Belirli bir hastalık durumuna katkıda bulunan tam hücre kümesini bulabiliriz. Veya etkinleştirildiğinde veya kapatıldığında bu hastalık durumunu düzeltir. Bu çok önemli çünkü şu anda molekülleri hedef alan birçok ilaç geliştiriliyor. Ancak moleküller beynin her yerinde bulunur. Ve aslında beyindeki birçok hücre moleküler olarak birbirine çok benzer olabilir. Yine de beyindeki devreleri hedefleyebilirsek, çok daha spesifik ilaçlar geliştirebiliriz.

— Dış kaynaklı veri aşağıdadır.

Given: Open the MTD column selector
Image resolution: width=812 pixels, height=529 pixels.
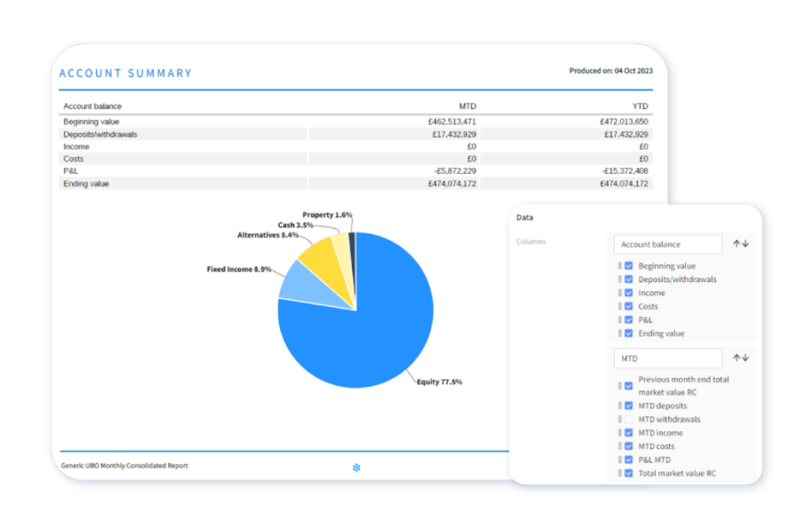Looking at the screenshot, I should click(x=667, y=357).
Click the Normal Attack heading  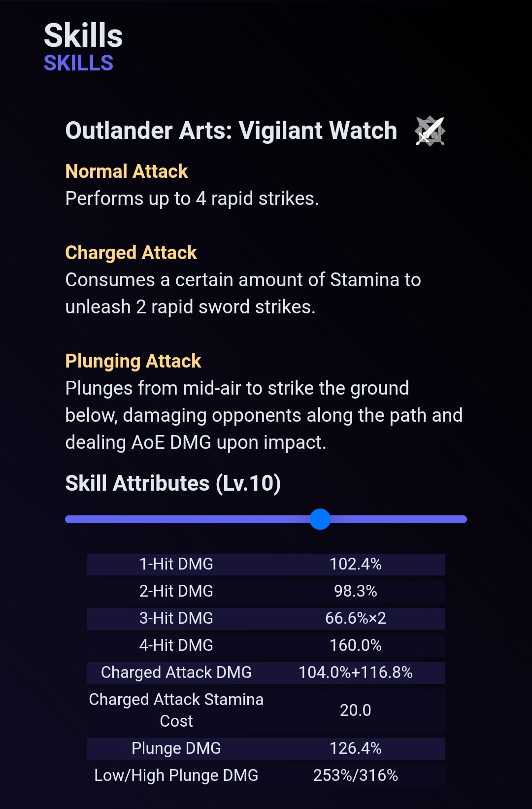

Beyindeki tam hücre grubunu avlayabildiğimizi, aktive edildiğinde bir beyin bozukluğunu iyileştirdiğini hayal edin. Sonra içeri girip o hücrelerin tam moleküllerine bakabiliriz. Belki mevcut olanlardan çok daha spesifik ilaç hedefleri bulabiliriz.
Beyin bozukluğu olan hastalarda beyin devrelerini doğrudan kontrol etmek için optogenetiği kullanabileceğimizi de düşünebilirsiniz. Elektrik, derin beyin stimülasyonunda beyni uyarmak için kullanılır. Bunun yerine ışığı gerçekten belirli hücrelere yöneltebilir ve onları açıp kapatabilirsek, çok daha spesifik olabiliriz. Beynin hücrelerini açıp kapatmak için elektrik kullanmak ve birçok hücre türünü etkinleştirmek yerine-- etkilemek istediklerinizi ve onların tüm komşularını bilirsiniz. Işıkla ilişkili sadece bir hastalıkla ilişkili alt küme yapabilirsek ve onları açıp kapatabilirsek, onları çok daha spesifik bir şekilde tedavi edebiliriz.
Şimdiye kadar optogenetiğin bilim dünyasında çok fazla etkisi oldu. Ancak henüz birçok insan hastada kullanılmamıştır. Bunun birkaç nedeni var. Birincisi, bu hafif aktivite moleküllerini vücuda kodlayan bir genle yaşamak için bir gen terapisi gerektirmesidir. Şu anda ABD'de FDA onaylı gen tedavisi bulunmamaktadır. Avrupa'da sadece bir tane var. Diğer bir konu ise bu moleküllerin alg ve bakteri gibi organizmalardan gelmesidir. Ve eğer bu molekülleri vücuda koyuyorsak, örneğin, yabancı ajanlar olarak algılanıp bağışıklık sistemi tarafından saldırıya uğrarlar mı?
İhtiyacımız olan şey, beyin bozukluklarını tedavi etme şeklimizde bir paradigma değişikliğidir. Ve esas duruşlarımızdan biri, eğer gerçekten ilkeleri anlamak istiyorsak, yeni teknolojilere ihtiyacımız olduğudur. beyin bozukluklarını tedavi etmenin-- beyni tedavi etmemize yardımcı olabilecek beyindeki tam hücreleri avlamayı biliyorsun bozukluklar. Ya da beyindeki rekabetleri düzelterek yeni modaliteler, yeni enerji formları, beyin bozukluklarını tedavi etmek için yeni stratejiler benimsemek.

Gelen kutunuza ilham verin – Tarihte bu günle ilgili günlük eğlenceli gerçekler, güncellemeler ve özel teklifler için kaydolun.